Avant de rentrer dans le débat fort intéressant du choix du modèle économique, prenant le temps d'analyser la situation politique de ce pays. car nous nous pouvons en aucun cas dissocier l'économique du politique, le second permet de mettre en œuvre le premier. L'instabilité des institutions Algériennes rend toute réforme inopérante et sans aucun effet ni a court terme ni a long terme d'ailleurs. comme vous le savez et j'en doutes pas, des institutions puissantes et correctement définies constituent la base solide pour toute économie qui se veut performante. le constat de la réalité nous amènes a penser que l'économie Algérienne est gérée du jour le jour par des personnes n'ayant aucune compétence dans le domaine et agissant pour le compte de "celle dont on ne prononce pas le nom"; ce constat amère et désolant nous interdit d'analyser la situation de l'économie Algérienne comme celle d'un État( une nation si vous préférez) mais plutôt comme une firme cherchant a préserver le taux de profit de ses actionnaires voire l'accroitre.cela dit le diagnostic que vous faites dans votre article est complètement pertinent dans le cas d'un pays mais pas dans celui d'une firme.les économistes sont en majorité d'accord pour condamner le protectionnisme et ses effets a court terme mais ceci n'est valable que sur la plan macroéconomique. Dans le cas Algérien ces mesures protectionnistes s'analysent comme faisant partie d'un plan d'action décidé par un conseil d'administration de cette fameuse firme dont le directeur exécutif se prénomme Ouyahia. c'est en se mettant sur ce terrain qu'on peut comprendre le sens de ces mesures.
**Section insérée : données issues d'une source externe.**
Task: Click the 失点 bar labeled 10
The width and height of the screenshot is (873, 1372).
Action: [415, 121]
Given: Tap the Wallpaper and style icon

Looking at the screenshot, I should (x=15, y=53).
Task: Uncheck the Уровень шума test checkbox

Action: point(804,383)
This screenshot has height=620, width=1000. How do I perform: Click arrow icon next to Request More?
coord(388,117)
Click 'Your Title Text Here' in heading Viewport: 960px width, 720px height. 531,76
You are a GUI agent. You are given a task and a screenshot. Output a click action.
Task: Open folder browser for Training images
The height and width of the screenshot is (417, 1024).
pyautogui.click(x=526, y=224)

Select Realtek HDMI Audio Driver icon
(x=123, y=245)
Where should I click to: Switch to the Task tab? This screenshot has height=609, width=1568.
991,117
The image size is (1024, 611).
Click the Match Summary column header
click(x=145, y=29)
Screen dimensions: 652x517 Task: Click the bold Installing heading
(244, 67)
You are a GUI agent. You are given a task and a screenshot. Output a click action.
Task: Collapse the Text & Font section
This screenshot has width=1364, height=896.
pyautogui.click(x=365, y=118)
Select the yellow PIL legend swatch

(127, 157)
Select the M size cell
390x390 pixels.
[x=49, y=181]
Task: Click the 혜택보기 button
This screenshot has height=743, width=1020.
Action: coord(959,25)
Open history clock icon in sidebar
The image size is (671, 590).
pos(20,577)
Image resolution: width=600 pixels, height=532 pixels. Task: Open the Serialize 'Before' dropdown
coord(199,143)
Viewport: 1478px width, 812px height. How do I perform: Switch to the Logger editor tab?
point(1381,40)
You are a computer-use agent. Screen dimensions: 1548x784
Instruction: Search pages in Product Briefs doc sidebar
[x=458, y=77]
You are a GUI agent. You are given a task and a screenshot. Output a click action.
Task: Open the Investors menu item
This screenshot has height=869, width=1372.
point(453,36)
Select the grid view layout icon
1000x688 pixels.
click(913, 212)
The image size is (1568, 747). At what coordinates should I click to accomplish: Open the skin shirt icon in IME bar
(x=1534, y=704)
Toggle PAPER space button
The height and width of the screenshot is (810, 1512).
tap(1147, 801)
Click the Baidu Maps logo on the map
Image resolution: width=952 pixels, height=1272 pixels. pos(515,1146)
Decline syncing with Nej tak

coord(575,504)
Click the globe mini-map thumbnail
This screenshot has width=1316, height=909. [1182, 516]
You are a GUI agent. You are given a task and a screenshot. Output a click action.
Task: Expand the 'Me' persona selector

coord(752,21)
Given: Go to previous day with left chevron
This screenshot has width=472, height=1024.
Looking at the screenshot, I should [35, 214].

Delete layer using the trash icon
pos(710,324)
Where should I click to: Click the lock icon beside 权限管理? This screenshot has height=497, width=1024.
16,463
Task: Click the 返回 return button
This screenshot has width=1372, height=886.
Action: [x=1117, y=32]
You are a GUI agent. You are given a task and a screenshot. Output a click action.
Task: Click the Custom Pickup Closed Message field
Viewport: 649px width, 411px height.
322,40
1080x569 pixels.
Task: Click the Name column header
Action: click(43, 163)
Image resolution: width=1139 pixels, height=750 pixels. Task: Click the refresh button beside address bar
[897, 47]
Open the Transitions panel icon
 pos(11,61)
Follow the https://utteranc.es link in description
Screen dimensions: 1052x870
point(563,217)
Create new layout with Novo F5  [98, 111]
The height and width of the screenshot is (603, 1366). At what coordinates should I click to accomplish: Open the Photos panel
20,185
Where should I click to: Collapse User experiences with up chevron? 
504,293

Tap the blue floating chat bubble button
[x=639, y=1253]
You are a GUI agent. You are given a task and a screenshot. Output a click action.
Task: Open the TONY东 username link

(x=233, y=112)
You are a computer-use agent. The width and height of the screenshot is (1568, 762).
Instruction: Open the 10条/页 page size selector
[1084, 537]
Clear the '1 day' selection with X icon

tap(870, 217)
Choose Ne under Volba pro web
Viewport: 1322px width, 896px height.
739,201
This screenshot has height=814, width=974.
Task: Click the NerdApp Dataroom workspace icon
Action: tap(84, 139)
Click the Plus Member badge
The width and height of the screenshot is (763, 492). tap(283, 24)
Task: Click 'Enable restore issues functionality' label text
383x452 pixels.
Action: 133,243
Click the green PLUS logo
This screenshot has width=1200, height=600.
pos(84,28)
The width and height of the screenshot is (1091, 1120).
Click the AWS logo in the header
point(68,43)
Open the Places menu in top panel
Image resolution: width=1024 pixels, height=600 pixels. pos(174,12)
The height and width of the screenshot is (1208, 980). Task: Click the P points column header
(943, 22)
Réglementation et effets néfastes.

Monsieur,
le problème que vous soulevez est une autre problème, plus large. Dans cet article j'ai essayé avec mon regard économiste d’analyser les effets néfastes de certaines réglementations, quand bien même leur designers aspiraient à un bien de la société. Voici un exemple, des résultats directs de ce type de réglementation. J’ai mis en garde contre ce type de mesure dans mon article :

http://elwatan.com/Consequences-de-la-generalisation

Le développement d’un pays doit reposer sur un terreau d’institutions
claires et stables et surtout qui facilitent le travail des entreprises
qui sont le poumon de l’économie, la force motrice du développement.